# web-page-classifier
Fast web page type classification using an XGBoost model with compact binary format.
Classifies web pages into 7 types: **Article**, **Forum**, **Product**, **Collection**, **Listing**, **Documentation**, **Service**.
## Features
- **Three-stage classification**: URL heuristics → HTML signals → ML model
- **Compact embedded model**: ~1.1MB XGBoost binary (200 trees, 181 features)
- **Zero dependencies**: Pure Rust, no ML frameworks required
- **Fast**: Classification in <1ms per page
## Quick Start
```rust
use web_page_classifier::{classify_url, classify_ml, PageType, N_NUMERIC_FEATURES};
// Stage 1: URL-only classification (fast, no HTML needed)

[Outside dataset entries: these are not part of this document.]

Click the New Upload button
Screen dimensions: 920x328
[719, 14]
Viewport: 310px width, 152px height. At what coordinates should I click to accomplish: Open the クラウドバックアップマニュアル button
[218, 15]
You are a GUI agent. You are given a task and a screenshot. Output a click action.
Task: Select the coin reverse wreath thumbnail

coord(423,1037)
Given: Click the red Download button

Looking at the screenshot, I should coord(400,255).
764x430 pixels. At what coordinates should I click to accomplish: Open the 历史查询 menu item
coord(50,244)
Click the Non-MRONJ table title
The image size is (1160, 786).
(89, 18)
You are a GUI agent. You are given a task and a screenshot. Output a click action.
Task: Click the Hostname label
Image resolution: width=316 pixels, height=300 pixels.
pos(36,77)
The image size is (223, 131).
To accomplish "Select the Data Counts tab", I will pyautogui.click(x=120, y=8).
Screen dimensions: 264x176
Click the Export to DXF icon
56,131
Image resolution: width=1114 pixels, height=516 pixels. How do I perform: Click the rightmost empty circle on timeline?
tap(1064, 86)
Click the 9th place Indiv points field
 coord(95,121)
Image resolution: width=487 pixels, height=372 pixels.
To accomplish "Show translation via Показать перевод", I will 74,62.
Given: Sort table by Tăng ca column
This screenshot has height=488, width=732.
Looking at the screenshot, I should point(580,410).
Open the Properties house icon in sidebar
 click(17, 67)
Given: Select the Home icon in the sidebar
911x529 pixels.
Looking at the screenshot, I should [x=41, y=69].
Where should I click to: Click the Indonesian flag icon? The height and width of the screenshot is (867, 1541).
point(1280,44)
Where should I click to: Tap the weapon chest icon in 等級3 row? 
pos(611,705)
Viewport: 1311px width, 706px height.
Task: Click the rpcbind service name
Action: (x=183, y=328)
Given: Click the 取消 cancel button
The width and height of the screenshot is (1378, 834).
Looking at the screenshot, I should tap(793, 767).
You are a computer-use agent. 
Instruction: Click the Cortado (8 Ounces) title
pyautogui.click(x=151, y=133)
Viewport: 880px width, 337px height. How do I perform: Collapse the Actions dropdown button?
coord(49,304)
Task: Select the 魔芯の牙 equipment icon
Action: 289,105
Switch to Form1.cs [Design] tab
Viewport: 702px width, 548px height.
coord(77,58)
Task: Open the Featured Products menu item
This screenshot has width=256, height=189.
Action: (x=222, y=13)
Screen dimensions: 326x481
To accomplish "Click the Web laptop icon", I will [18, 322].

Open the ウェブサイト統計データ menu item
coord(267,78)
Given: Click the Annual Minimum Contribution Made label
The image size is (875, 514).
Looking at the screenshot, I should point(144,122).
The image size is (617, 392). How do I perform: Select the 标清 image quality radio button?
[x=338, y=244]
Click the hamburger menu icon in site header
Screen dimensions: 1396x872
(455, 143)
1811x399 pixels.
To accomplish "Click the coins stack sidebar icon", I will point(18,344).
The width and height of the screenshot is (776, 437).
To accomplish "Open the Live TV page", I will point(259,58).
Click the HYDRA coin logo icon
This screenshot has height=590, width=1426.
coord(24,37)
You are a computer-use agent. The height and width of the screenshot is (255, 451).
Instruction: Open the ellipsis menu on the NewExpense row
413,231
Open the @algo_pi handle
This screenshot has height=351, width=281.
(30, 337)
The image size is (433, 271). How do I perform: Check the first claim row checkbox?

let page_type = classify_url("https://docs.example.com/api/reference");
assert_eq!(page_type, PageType::Documentation);
// Stage 2: ML classification (higher accuracy, needs extracted features)
let features = vec![0.0f64; N_NUMERIC_FEATURES];
let (page_type, confidence) = classify_ml(&features, "Article about technology");
```
## Model Details
- **Algorithm**: XGBoost (200 estimators, max depth 8)
- **Features**: 81 numeric (URL patterns, HTML structure, DOM signals) + 100 TF-IDF
- **Training**: 1,497 pages across 7 types with SMOTE oversampling
- **Accuracy**: 87.3% (macro F1: 0.824)
## Note on Binary Size
The embedded model adds ~1.1MB to binary size. This is the cost of shipping a production ML model with zero runtime dependencies.
## License
Licensed under either of Apache License, Version 2.0 or MIT license at your option.